Pixel coordinate grounding data:
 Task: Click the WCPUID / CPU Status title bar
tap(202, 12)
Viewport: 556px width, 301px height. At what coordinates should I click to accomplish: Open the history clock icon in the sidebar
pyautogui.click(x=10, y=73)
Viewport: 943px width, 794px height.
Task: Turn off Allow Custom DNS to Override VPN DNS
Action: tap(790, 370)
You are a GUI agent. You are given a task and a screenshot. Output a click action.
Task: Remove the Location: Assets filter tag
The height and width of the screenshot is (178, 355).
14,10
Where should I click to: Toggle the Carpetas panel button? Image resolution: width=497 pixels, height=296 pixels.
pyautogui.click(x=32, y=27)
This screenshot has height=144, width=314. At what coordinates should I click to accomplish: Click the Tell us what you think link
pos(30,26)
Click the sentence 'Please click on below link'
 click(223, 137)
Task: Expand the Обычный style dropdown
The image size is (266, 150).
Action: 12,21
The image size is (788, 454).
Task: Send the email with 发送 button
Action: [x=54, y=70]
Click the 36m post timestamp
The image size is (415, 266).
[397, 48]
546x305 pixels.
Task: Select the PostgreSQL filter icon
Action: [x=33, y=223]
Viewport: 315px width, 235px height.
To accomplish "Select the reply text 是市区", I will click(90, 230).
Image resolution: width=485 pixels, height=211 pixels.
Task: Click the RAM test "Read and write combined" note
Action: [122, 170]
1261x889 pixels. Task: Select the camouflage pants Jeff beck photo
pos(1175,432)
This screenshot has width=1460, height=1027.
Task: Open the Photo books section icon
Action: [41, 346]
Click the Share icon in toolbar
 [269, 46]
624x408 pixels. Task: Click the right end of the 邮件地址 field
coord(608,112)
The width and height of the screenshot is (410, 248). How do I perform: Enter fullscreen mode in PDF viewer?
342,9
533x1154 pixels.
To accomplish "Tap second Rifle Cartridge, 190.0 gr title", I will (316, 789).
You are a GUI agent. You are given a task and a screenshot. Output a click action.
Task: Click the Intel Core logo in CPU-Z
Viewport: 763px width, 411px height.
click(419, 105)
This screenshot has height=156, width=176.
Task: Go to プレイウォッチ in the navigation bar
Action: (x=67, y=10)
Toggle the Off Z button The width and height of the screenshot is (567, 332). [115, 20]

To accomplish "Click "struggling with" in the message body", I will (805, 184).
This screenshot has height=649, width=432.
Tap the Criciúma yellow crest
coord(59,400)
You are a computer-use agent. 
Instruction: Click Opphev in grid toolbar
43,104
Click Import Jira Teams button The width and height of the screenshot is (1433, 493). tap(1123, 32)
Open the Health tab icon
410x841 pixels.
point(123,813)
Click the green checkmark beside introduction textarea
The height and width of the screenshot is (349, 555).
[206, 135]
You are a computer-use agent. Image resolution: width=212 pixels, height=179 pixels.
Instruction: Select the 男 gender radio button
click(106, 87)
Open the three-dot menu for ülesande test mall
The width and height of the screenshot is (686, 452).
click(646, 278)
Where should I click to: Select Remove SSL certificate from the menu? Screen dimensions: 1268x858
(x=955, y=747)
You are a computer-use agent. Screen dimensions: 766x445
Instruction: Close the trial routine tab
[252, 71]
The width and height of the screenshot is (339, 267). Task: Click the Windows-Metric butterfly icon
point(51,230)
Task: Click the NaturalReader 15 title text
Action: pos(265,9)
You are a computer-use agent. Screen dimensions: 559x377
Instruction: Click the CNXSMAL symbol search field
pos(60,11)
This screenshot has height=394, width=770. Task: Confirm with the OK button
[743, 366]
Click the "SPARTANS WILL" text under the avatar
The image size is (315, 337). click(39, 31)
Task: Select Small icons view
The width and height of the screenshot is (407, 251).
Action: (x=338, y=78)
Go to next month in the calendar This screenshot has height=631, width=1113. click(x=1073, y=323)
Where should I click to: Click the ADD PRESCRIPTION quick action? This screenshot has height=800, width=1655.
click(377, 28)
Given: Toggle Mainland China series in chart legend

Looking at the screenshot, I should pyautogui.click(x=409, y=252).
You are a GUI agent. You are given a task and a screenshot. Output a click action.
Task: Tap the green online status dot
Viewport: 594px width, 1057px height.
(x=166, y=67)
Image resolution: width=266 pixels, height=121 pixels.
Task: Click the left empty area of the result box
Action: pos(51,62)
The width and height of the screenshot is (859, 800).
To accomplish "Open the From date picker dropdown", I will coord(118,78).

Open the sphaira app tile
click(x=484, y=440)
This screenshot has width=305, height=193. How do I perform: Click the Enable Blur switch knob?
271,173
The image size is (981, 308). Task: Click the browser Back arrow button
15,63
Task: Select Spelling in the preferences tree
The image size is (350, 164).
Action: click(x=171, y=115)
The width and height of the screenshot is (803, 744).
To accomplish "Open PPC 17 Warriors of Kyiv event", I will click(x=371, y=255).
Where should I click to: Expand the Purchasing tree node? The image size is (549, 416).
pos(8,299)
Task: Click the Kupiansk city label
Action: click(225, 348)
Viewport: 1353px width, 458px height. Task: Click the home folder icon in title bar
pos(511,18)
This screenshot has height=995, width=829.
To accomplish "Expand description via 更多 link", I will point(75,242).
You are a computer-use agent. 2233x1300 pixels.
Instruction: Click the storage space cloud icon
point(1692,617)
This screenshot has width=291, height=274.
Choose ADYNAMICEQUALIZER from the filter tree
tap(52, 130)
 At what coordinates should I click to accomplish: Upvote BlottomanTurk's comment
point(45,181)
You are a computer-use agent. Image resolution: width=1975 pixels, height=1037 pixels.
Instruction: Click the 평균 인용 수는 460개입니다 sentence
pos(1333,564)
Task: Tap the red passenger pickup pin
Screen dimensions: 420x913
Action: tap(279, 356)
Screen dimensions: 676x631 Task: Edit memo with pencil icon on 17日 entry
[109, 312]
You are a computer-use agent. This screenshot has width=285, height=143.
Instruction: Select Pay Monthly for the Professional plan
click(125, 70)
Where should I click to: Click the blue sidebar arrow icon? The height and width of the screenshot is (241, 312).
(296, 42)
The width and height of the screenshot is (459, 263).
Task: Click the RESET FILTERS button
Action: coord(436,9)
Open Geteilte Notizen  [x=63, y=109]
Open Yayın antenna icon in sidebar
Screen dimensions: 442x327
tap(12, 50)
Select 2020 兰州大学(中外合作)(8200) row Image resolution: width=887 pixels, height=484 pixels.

What to do: Word for word, repeat the lines from the one holding "Screen dimensions: 676x631" through the last line of the entries, both included.

Task solution:
Screen dimensions: 676x631 Task: Edit memo with pencil icon on 17日 entry
[109, 312]
You are a computer-use agent. This screenshot has width=285, height=143.
Instruction: Select Pay Monthly for the Professional plan
click(125, 70)
Where should I click to: Click the blue sidebar arrow icon? The height and width of the screenshot is (241, 312).
(296, 42)
The width and height of the screenshot is (459, 263).
Task: Click the RESET FILTERS button
Action: coord(436,9)
Open Geteilte Notizen  [x=63, y=109]
Open Yayın antenna icon in sidebar
Screen dimensions: 442x327
tap(12, 50)
Select 2020 兰州大学(中外合作)(8200) row Image resolution: width=887 pixels, height=484 pixels.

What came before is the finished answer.